¿La compraventa de viviendas ha tocado techo?

Publicado: 20 jul 2026 - 05:10
Opinión en La Región
Opinión en La Región | La Región

Los últimos datos del Instituto Nacional de Estadística (INE) invitan a una reflexión y análisis. Tras un 2025 extraordinariamente intenso para el mercado inmobiliario, la compraventa de viviendas ha comenzado a perder impulso. Entre enero y mayo de 2026 las operaciones se sitúan todavía en niveles históricamente elevados, los segundos mejores de la última década, pero encadenan varios meses de descensos interanuales. Solo en mayo, las compraventas cayeron un 7,3% respecto al mismo mes del año anterior, el mayor retroceso de los dos últimos años.

Y lo que me preguntáis todos es: ¿ha tocado techo el mercado? Mi respuesta es sí, aunque conviene explicar qué significa exactamente. No estamos ante el inicio de un desplome como el vivido tras la burbuja inmobiliaria del 2008. Lo que estamos viendo es el agotamiento de un ciclo de fuerte crecimiento que difícilmente podía mantenerse de forma indefinida.

Las razones son evidentes. La primera es el precio. El propio INE certifica que el valor de la vivienda continúa creciendo con fuerza. En el primer trimestre de 2026 los precios aumentaron un 12,9% interanual, impulsados especialmente por la vivienda usada, que se encareció un 13,5%.Cuando los precios avanzan mucho más deprisa que los salarios, llega un momento en que miles de familias dejan de poder comprar, no porque falte interés, sino porque faltan recursos.

La segunda razón es la escasez de oferta. España construye muchas menos viviendas de las que necesita. La demanda sigue siendo elevada, pero la oferta continúa siendo insuficiente. Ese desequilibrio mantiene la presión sobre los precios y limita el número de operaciones posibles.

Existe además un tercer elemento del que apenas se habla: muchos propietarios han dejado de vender.
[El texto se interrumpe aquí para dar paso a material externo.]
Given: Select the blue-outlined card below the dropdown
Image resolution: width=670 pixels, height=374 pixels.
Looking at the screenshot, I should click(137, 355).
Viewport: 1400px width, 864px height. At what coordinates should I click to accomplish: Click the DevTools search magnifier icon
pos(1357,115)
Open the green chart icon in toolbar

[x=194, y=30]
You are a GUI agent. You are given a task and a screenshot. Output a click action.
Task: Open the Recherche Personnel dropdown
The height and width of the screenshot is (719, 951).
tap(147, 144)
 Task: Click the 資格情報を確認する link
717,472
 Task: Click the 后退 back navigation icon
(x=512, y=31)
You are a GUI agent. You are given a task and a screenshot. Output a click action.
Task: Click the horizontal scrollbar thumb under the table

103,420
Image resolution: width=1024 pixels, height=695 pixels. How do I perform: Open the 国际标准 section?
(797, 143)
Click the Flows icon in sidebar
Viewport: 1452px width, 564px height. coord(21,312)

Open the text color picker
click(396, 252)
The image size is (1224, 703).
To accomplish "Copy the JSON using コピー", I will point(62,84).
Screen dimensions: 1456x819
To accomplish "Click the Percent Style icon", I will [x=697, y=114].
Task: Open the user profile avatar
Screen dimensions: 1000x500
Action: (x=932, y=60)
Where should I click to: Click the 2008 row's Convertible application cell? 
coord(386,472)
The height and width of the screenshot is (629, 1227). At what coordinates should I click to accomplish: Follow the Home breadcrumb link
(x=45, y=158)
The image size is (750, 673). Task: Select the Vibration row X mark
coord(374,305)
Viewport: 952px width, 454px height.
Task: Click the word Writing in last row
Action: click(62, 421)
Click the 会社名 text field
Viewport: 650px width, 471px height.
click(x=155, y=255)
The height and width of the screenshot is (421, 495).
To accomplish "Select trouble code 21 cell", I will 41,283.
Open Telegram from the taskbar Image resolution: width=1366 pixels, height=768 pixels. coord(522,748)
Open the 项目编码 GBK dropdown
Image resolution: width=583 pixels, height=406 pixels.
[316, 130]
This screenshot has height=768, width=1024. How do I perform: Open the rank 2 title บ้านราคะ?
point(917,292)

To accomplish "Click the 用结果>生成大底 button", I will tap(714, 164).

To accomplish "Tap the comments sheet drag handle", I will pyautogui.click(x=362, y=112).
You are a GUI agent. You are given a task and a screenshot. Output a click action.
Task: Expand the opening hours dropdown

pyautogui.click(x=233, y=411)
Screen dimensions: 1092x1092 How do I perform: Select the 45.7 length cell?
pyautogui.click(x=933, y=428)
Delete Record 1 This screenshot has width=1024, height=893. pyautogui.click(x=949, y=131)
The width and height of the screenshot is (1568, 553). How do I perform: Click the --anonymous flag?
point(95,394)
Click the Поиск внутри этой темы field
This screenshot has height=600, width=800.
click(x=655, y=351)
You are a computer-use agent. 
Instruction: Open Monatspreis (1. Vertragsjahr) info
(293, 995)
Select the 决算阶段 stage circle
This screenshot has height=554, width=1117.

La incertidumbre regulatoria, la fiscalidad y la expectativa de que los inmuebles sigan revalorizándose hacen que numerosos propietarios prefieran esperar. Si entran menos viviendas en el mercado, inevitablemente también disminuyen las compraventas. Paradójicamente, el enfriamiento de las operaciones no está provocando una bajada de precios. Al contrario. Menos compraventas no significan una vivienda más asequible cuando el verdadero problema sigue siendo la falta de oferta. Por eso resulta un error interpretar esta desaceleración como el final del ciclo inmobiliario. Lo que realmente está llegando a su límite es la capacidad de compra de muchas familias. El mercado no se enfría porque sobren viviendas, sino porque cada vez resulta más difícil acceder a ellas.

La solución tampoco pasa por intervenir más el mercado. La experiencia demuestra que limitar precios o generar inseguridad jurídica no crea una sola vivienda nueva. España necesita liberar suelo, agilizar licencias, reducir burocracia, incentivar la promoción residencial y ofrecer estabilidad normativa para atraer inversión.

La compraventa probablemente ha tocado techo. Pero el verdadero techo que debería preocuparnos es otro: el que impide a miles de jóvenes y familias de clase media acceder a una vivienda. Mientras la política del Gobierno de Pedro Sánchez siga centrada en repartir la escasez en lugar de aumentar la oferta, el problema seguirá creciendo. Y ese será, y es sin duda, el mayor fracaso de la política de vivienda en España.